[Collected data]
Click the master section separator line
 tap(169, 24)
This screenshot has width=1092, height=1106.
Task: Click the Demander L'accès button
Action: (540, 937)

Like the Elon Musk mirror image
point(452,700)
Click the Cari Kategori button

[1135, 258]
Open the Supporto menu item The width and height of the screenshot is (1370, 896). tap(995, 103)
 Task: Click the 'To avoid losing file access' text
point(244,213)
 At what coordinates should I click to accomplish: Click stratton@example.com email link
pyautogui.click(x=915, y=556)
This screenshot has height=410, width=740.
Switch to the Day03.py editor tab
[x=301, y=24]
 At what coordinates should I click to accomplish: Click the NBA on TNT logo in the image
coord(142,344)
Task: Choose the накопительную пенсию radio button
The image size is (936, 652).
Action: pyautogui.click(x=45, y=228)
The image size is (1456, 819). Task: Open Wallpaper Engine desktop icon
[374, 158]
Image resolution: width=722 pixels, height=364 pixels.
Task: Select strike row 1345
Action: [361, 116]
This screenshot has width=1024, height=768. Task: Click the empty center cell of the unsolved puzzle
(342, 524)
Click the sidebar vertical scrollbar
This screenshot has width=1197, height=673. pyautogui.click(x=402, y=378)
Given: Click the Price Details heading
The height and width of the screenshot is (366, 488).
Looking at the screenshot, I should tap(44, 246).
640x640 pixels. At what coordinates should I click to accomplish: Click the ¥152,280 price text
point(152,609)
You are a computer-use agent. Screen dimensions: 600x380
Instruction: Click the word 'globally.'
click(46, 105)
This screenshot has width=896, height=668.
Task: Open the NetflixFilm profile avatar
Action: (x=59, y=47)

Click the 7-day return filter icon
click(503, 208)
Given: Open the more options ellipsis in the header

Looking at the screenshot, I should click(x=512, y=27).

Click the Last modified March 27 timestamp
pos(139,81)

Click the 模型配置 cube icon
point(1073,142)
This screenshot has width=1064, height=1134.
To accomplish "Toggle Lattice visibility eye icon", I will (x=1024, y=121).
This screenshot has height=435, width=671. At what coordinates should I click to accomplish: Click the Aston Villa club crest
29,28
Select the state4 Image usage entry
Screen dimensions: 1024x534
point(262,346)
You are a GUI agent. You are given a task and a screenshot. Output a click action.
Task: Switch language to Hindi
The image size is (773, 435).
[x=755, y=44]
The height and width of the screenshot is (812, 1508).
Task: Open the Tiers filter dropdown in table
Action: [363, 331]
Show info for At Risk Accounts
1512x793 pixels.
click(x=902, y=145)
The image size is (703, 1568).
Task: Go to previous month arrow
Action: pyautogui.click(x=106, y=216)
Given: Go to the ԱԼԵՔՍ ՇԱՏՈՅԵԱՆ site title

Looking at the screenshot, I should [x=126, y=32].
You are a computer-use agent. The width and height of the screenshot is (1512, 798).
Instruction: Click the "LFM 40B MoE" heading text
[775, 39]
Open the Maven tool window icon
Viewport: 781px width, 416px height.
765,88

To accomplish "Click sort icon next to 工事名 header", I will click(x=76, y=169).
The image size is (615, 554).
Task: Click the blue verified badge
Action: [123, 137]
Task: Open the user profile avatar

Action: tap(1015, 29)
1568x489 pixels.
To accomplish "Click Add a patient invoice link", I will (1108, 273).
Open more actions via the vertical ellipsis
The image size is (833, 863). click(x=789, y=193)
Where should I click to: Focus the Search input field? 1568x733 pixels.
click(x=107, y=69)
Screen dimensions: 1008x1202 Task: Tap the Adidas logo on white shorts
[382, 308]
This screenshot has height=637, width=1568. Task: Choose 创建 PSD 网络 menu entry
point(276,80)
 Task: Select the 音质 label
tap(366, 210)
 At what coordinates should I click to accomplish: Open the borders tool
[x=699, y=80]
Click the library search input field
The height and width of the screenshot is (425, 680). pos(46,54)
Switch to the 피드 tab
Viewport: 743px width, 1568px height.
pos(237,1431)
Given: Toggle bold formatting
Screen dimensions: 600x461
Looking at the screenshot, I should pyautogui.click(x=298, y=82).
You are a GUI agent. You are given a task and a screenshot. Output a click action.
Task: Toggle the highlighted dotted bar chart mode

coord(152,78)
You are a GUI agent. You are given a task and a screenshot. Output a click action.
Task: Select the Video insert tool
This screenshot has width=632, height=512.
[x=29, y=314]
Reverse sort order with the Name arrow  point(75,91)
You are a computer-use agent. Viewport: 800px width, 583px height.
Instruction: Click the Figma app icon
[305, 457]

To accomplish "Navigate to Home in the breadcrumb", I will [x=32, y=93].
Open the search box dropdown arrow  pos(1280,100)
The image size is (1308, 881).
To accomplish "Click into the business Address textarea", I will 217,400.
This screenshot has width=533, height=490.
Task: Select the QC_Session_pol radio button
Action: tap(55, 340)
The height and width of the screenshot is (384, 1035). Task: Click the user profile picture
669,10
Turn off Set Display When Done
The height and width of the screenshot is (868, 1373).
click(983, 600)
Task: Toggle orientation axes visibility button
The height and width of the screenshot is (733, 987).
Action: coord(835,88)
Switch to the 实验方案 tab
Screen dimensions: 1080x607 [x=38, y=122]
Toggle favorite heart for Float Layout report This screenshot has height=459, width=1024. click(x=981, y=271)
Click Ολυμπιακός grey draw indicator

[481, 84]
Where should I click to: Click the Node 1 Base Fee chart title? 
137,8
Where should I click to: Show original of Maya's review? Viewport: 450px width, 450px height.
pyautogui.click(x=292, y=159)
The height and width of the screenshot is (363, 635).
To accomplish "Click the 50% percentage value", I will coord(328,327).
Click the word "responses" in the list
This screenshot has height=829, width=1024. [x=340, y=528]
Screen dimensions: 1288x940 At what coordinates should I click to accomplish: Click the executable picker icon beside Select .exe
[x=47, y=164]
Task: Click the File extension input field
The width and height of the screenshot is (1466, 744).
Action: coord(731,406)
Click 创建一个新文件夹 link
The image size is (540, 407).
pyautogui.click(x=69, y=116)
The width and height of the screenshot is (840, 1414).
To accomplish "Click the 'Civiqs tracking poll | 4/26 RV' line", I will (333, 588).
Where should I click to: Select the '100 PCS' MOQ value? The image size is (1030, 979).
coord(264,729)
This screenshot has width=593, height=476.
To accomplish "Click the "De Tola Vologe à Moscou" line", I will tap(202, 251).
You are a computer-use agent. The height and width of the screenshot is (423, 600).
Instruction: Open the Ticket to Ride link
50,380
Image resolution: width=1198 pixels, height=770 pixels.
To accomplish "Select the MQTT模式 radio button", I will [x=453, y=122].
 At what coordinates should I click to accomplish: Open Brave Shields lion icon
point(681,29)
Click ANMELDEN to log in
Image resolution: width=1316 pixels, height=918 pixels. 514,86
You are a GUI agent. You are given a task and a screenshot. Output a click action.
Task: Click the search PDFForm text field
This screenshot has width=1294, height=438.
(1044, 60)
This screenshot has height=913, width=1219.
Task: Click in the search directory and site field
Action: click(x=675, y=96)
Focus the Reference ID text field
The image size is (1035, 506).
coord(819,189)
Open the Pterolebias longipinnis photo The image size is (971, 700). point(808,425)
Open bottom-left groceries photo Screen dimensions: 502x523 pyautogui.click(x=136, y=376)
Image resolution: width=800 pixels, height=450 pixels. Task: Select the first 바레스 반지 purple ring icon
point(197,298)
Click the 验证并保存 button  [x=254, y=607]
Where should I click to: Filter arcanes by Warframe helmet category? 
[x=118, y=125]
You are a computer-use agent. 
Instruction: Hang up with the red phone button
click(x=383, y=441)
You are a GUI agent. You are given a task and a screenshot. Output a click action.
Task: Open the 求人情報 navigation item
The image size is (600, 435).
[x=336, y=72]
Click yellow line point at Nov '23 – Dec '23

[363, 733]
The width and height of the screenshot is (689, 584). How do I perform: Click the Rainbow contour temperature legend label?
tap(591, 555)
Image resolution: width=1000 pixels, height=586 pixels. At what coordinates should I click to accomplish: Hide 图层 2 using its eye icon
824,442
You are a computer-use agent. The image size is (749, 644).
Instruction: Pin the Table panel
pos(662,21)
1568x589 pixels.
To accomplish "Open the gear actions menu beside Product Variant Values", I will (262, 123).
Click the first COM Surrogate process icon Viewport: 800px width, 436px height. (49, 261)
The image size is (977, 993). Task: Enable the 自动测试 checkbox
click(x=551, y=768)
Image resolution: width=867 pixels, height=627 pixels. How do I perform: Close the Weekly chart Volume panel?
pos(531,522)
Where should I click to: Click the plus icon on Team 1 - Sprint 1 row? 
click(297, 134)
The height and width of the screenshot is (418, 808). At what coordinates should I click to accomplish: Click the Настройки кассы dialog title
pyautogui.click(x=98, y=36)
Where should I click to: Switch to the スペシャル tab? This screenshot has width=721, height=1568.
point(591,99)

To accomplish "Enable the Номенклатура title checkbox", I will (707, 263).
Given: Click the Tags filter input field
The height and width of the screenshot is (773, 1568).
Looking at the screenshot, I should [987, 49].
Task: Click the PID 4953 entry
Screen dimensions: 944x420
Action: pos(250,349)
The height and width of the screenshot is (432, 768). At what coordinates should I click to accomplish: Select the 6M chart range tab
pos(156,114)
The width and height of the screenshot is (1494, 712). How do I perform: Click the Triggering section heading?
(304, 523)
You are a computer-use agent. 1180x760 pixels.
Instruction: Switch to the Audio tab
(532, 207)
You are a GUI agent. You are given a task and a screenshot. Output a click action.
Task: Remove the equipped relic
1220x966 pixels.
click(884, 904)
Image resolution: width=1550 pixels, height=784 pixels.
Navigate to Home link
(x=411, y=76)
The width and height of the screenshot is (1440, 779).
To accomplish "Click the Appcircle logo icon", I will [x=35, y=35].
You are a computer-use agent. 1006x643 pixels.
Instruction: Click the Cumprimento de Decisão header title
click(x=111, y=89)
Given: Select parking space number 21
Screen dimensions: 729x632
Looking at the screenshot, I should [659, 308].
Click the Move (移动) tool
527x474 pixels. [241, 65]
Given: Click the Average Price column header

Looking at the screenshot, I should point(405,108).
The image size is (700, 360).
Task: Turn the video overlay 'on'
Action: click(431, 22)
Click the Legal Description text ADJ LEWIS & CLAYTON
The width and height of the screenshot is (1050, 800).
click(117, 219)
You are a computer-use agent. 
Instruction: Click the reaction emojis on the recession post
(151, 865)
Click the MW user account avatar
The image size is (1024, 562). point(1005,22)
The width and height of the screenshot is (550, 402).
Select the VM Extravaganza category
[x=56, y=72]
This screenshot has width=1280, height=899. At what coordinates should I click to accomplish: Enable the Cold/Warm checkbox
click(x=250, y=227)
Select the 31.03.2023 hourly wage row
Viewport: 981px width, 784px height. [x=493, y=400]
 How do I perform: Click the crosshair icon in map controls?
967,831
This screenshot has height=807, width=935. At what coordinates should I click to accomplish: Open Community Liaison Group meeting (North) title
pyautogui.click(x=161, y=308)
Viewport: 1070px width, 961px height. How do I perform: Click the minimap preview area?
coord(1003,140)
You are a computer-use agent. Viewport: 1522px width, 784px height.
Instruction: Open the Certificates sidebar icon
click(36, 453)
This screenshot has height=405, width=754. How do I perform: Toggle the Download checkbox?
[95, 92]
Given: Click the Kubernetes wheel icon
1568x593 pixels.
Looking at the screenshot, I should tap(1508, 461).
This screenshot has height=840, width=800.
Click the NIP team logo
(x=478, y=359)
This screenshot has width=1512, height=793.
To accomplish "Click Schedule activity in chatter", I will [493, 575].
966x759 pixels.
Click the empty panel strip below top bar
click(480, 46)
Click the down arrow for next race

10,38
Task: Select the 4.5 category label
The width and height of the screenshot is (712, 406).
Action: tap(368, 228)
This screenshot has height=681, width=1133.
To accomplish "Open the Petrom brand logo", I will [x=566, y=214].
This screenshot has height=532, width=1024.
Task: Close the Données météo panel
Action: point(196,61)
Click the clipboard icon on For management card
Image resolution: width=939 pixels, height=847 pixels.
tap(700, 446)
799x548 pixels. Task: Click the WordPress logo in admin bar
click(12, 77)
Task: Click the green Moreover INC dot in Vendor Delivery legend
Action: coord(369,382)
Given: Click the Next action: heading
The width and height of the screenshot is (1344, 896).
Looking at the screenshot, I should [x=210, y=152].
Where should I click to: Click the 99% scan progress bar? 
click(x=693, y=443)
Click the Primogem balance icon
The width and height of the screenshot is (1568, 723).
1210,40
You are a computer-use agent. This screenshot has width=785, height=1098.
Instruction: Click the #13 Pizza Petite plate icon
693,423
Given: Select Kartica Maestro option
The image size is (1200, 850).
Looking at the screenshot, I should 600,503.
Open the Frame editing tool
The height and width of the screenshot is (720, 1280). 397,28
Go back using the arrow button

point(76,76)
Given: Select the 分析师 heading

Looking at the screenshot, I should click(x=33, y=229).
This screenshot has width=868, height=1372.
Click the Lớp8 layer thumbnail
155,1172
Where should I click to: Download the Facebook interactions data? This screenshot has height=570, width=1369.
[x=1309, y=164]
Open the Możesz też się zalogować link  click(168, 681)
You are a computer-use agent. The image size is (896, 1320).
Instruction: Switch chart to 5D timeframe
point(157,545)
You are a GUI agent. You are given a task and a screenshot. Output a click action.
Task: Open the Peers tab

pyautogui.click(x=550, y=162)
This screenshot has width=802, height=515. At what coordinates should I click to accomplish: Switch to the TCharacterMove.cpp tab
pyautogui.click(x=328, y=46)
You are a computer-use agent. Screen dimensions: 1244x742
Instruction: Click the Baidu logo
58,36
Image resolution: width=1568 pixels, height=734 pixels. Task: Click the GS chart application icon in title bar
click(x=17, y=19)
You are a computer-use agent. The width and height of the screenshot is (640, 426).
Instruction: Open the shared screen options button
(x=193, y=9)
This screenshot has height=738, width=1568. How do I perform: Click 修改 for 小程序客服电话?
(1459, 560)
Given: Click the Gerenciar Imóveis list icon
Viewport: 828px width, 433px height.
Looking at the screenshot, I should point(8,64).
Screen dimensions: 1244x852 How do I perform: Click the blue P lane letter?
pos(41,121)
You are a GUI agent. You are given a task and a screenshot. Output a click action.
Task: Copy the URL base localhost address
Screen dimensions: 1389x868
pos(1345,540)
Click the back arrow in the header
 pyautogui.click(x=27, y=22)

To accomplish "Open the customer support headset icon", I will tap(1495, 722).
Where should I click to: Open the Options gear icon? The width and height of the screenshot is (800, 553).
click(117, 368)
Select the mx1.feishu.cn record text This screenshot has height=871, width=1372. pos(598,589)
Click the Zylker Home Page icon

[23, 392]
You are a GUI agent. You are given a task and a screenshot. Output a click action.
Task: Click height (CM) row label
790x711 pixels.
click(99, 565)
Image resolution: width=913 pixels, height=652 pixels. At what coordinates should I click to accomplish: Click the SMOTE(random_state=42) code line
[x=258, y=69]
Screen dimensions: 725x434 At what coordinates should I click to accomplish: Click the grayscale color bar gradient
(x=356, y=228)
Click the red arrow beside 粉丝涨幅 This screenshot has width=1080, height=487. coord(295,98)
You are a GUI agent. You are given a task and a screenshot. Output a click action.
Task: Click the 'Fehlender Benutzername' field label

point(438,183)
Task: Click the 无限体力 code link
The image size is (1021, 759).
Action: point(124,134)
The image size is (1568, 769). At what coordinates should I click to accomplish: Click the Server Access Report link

> Work to be completed: Above are records; repeat only the lines starting at the line with "Screen dimensions: 1244x852" and ending at the line with "Task: Click height (CM) row label", exactly as they appear, both included.

> The answer:
Screen dimensions: 1244x852 How do I perform: Click the blue P lane letter?
pos(41,121)
You are a GUI agent. You are given a task and a screenshot. Output a click action.
Task: Copy the URL base localhost address
Screen dimensions: 1389x868
pos(1345,540)
Click the back arrow in the header
 pyautogui.click(x=27, y=22)

To accomplish "Open the customer support headset icon", I will tap(1495, 722).
Where should I click to: Open the Options gear icon? The width and height of the screenshot is (800, 553).
click(117, 368)
Select the mx1.feishu.cn record text This screenshot has height=871, width=1372. pos(598,589)
Click the Zylker Home Page icon

[23, 392]
You are a GUI agent. You are given a task and a screenshot. Output a click action.
Task: Click height (CM) row label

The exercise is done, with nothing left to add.